Sergei Loznitsa reste fidèle à son style qui l’a fait reconnaître des sélectionneurs cannois depuis trois films : radical, politique et metteur en scène affirmé. Après, l’on accroche ou pas. Et c’est toute la qualité du festival de choisir des films représentatifs d’une recherche, comme un laboratoire de nouvelles approches du cinéma. Même si l’on n’adhère pas aux partis-pris de Sergei Loznitsa, on lui reconnaitra cette qualité de chercheur et d’intégrité.
"Une femme douce" : la bande annonce
Dans la noirceur générale de la compétition officielle qui caractérisa ce 70e Festival de Cannes, "Une femme douce" atteint des sommets.
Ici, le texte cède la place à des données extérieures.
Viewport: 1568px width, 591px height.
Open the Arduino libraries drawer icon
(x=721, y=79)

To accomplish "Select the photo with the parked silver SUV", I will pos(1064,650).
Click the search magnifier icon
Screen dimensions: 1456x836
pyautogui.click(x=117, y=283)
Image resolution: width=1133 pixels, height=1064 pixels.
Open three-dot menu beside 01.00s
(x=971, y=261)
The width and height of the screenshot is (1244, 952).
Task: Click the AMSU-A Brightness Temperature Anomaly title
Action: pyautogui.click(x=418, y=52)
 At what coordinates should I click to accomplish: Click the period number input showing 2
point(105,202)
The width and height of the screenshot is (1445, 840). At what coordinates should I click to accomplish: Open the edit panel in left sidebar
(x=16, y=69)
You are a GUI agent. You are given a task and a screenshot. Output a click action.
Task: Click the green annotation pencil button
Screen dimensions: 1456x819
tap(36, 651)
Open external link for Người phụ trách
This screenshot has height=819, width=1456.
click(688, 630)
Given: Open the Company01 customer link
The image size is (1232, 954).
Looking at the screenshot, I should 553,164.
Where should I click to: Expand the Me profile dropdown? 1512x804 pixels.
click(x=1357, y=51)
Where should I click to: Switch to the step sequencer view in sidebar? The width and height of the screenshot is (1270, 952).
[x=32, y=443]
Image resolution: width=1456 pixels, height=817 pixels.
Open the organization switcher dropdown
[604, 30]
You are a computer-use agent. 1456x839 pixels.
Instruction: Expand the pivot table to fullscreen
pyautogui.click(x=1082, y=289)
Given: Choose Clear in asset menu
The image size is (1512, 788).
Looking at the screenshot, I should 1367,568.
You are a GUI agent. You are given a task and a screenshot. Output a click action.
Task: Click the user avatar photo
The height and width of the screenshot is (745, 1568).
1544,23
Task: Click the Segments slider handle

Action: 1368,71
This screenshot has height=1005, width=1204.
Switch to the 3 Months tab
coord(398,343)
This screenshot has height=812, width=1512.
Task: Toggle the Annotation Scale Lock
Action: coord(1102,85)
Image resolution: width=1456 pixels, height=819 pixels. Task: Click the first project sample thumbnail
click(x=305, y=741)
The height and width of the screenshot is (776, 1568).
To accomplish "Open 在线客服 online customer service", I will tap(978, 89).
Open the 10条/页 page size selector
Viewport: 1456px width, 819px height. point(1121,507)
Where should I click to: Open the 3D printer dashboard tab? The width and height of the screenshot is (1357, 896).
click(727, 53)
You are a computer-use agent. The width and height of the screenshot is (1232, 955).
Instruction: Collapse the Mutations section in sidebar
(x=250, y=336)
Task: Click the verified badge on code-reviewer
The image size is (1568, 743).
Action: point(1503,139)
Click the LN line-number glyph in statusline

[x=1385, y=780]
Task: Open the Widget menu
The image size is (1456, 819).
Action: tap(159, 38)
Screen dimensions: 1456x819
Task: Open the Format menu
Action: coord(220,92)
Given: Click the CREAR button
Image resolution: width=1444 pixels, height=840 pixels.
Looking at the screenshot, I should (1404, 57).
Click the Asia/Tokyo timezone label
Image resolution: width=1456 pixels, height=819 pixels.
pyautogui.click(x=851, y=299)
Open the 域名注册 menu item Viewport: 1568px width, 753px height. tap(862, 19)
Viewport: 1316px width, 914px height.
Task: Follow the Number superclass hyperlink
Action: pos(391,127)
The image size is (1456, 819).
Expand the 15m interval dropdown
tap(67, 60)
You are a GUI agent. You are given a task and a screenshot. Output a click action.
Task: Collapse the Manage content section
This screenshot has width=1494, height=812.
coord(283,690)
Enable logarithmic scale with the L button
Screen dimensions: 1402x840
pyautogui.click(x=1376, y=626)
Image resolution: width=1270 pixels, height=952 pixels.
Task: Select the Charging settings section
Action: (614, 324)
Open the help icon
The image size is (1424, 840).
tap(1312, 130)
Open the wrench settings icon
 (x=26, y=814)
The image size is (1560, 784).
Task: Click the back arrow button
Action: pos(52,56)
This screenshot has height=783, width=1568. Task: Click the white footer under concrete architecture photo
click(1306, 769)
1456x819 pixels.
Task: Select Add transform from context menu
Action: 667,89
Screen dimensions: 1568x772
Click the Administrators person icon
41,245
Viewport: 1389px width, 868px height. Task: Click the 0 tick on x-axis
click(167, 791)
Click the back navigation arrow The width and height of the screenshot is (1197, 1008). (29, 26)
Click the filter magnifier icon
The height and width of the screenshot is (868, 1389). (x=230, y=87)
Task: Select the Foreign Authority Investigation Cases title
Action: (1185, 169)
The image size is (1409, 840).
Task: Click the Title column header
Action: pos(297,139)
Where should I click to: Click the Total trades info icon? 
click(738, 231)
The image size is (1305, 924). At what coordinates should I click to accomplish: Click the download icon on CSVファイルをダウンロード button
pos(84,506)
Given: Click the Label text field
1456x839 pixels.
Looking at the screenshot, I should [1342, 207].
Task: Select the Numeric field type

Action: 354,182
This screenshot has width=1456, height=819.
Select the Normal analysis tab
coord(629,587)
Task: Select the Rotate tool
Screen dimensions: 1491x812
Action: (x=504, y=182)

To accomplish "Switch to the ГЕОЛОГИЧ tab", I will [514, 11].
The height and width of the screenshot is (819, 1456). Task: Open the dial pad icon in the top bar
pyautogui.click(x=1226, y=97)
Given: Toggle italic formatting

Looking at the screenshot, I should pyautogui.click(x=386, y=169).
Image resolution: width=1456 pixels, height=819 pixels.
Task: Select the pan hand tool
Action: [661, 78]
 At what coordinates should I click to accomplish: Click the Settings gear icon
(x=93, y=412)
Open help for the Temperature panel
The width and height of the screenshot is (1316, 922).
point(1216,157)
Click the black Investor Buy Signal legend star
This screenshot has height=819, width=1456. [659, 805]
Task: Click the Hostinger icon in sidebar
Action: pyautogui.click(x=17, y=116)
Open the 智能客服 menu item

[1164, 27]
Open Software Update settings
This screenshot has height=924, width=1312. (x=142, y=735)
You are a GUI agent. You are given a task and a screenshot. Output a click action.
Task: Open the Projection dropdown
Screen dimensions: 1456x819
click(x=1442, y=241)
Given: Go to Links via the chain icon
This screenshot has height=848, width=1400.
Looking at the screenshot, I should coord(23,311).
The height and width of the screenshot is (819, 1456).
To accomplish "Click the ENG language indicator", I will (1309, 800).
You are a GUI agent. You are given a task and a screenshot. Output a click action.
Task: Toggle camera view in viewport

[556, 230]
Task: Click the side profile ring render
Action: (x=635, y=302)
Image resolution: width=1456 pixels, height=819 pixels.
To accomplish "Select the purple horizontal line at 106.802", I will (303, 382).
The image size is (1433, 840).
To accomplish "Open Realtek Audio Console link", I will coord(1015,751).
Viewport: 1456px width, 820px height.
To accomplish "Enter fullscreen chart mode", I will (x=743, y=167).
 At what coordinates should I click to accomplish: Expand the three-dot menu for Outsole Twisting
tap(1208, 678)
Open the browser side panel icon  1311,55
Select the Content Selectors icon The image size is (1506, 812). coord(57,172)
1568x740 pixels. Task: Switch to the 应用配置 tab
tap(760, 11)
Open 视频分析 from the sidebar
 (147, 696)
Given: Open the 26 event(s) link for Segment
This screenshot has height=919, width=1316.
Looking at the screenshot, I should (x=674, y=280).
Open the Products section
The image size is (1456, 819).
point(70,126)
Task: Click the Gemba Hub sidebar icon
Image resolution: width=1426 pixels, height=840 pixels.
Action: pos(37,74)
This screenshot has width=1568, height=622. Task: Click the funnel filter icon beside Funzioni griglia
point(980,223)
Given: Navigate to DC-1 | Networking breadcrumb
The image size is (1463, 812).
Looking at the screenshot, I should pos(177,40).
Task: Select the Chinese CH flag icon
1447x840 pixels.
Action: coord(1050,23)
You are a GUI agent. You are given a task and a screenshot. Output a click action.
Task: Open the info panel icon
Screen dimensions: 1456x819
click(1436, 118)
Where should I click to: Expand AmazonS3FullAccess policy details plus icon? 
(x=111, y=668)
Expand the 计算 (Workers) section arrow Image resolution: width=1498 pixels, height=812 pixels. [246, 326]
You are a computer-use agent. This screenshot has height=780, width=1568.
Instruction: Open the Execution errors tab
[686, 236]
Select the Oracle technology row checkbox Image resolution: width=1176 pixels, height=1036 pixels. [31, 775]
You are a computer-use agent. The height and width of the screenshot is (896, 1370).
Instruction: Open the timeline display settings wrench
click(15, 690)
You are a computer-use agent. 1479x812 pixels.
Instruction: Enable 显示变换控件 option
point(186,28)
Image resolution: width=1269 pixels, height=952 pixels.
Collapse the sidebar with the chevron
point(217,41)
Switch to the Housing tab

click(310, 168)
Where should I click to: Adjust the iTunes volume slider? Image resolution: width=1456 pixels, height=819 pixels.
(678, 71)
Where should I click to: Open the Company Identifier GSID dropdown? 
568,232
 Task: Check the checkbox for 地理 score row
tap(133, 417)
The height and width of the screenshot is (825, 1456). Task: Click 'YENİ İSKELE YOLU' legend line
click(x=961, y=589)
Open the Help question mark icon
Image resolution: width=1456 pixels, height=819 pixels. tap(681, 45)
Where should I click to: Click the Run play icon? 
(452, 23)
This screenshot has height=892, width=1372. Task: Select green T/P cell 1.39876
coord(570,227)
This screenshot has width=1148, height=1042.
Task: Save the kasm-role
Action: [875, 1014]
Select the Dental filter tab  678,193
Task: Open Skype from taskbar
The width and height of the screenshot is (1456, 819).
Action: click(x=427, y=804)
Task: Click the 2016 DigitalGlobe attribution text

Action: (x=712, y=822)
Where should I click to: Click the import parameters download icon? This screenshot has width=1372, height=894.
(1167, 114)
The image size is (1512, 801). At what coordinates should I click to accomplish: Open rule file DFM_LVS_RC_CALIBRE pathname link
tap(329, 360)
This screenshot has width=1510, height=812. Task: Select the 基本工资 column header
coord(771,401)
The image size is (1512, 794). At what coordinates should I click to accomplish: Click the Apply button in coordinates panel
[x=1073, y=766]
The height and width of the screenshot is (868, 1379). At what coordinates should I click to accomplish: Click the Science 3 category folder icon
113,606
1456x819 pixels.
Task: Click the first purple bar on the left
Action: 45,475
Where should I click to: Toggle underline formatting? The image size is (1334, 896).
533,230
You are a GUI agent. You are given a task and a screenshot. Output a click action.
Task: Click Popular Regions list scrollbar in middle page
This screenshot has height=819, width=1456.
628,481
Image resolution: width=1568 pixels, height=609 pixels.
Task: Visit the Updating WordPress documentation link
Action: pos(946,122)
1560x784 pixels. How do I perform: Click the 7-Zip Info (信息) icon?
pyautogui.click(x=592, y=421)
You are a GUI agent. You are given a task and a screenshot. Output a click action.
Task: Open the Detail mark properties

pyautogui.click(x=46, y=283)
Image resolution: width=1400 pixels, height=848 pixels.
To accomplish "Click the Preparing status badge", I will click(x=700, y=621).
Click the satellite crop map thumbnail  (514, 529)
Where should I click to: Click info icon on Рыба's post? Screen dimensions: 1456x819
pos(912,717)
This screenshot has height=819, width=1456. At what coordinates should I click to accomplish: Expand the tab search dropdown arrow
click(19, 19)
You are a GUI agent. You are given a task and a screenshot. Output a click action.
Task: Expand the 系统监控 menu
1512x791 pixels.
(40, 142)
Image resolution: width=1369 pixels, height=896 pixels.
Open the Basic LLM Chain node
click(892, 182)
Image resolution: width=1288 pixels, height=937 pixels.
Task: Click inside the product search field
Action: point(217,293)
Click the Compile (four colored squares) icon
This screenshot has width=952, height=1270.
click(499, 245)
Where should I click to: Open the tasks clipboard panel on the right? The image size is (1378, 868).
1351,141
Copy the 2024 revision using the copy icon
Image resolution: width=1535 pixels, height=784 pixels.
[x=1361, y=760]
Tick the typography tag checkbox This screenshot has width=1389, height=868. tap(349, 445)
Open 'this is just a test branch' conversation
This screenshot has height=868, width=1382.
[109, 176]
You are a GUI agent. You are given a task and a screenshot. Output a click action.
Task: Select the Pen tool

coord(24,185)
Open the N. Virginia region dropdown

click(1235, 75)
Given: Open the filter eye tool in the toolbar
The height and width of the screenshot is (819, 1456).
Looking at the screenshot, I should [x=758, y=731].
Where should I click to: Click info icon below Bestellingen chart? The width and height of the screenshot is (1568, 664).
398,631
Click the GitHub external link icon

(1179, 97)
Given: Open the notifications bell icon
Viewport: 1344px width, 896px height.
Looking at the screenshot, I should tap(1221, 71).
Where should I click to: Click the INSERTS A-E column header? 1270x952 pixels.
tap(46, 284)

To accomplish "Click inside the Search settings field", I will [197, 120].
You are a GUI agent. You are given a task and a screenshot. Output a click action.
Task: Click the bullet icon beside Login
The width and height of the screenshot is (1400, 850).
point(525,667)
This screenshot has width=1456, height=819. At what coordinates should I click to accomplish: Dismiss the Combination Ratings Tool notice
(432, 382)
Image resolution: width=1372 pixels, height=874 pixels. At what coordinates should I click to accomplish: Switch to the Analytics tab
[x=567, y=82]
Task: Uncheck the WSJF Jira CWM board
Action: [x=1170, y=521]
Durant les 2h23 du film, le réalisateur ukrainien dresse le portrait d’une Russie gangrenée par une corruption kafkaïenne, avec une charge effroyable. Une démonstration surchargée qui enfonce des portes ouvertes. Dans le registre, on a déjà donné et en beaucoup mieux : "Léviathan" du russe Andrey Zvyagintsev, Prix du scénario en 2014.

Les fangeux

A croire que Sergei Loznitsa règle ses comptes avec le différend (euphémisme) entre Moscou et Kiev (étant Ukrainien). Ce n’est qu’une succession de personnages fangeux, de décors décrépis, et de situations plus sordides les unes que les autres. Anonyme, la victime (Vaslina Makovtseva) de ce maelstrom lapidaire est cette femme douce, que les aléas de l’administration vont bringuebaler dans les neuf cercles de l’enfer. Même si le film ne se veut pas réaliste, elle en devient incrédible, tant elle se fait baguenauder à hue et à dia, sans réagir, s’enfonçant à chaque étape un peu plus.
"Une femme douce" de Sergei Loznitsa

"Une femme douce" de Sergei Loznitsa

© Sergei Loznitsa - Slot Machine
Rien ne nous est épargné du mépris des fonctionnaires bornés, des vautours se délectant d’avoir trouvé une proie : proxénètes, trafiquants, policiers sont tous mis à la même enseigne d’un système corrompu jusqu’à la moelle. Dans "Une femme douce" tout est excessif, de la durée des plans, interminables, à une séquence onirique que l’on identifierait à du Fellini de bas étage, jusqu’à une scène de viol pour couronné le tout comme cerise sur le gâteau. Bon appétit. La grande presse qui donne le La adore : tout va bien.
"Une Femme douce" : l'affiche

"Une Femme douce" : l'affiche

© Haut et Court

LA FICHE

Drame de Sergei Loznitsa (Ukraine, France, Pays-Bas, Allemagne, Russie, Lituanie), avec : Vasilina Makovtseva, Lia Akhedzhakova, Valeriu Andriuta - Durée : 2h22 
Avertissement : des scènes, des propos ou des images peuvent heurter la sensibilité des spectateurs

Synopsis : Une femme reçoit le colis qu’elle a envoyé quelques temps plus tôt à son mari incarcéré pour un crime qu’il n’a pas commis. Inquiète et profondément désemparée elle décide de lui rendre visite. Ainsi commence l’histoire d’un voyage, l'histoire d’une bataille absurde contre une forteresse impénétrable.